• **What you have to do**: Which lines hold the string "agent"? Copy each of them from the material below.

• **Source information**:
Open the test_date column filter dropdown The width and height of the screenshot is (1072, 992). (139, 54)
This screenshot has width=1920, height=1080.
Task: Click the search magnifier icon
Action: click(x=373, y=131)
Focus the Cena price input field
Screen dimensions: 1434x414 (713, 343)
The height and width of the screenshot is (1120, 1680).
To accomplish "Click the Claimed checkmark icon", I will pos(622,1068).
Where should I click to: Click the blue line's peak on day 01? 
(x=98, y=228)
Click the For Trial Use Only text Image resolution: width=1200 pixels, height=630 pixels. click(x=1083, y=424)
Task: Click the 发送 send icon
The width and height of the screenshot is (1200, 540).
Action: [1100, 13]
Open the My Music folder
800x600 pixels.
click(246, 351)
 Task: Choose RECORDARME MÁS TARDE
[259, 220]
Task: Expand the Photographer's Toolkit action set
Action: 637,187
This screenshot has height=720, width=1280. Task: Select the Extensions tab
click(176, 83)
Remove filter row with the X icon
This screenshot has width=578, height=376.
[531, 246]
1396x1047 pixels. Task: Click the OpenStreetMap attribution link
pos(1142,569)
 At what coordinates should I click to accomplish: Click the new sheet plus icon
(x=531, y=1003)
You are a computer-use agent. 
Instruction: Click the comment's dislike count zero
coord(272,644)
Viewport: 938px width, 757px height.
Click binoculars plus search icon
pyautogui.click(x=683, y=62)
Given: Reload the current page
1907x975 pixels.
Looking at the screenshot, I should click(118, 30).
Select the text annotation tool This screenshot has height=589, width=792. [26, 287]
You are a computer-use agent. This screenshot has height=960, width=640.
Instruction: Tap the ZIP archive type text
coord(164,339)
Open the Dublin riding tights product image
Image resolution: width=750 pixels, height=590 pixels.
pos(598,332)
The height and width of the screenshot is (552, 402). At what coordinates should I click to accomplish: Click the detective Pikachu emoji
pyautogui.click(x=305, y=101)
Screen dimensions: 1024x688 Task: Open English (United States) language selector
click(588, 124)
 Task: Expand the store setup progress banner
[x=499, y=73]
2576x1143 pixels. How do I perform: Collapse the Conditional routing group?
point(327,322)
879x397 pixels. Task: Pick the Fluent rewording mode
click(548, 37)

• **Answer section**:
You are a computer-use agent. 
You are a computer-use agent. This screenshot has height=960, width=640.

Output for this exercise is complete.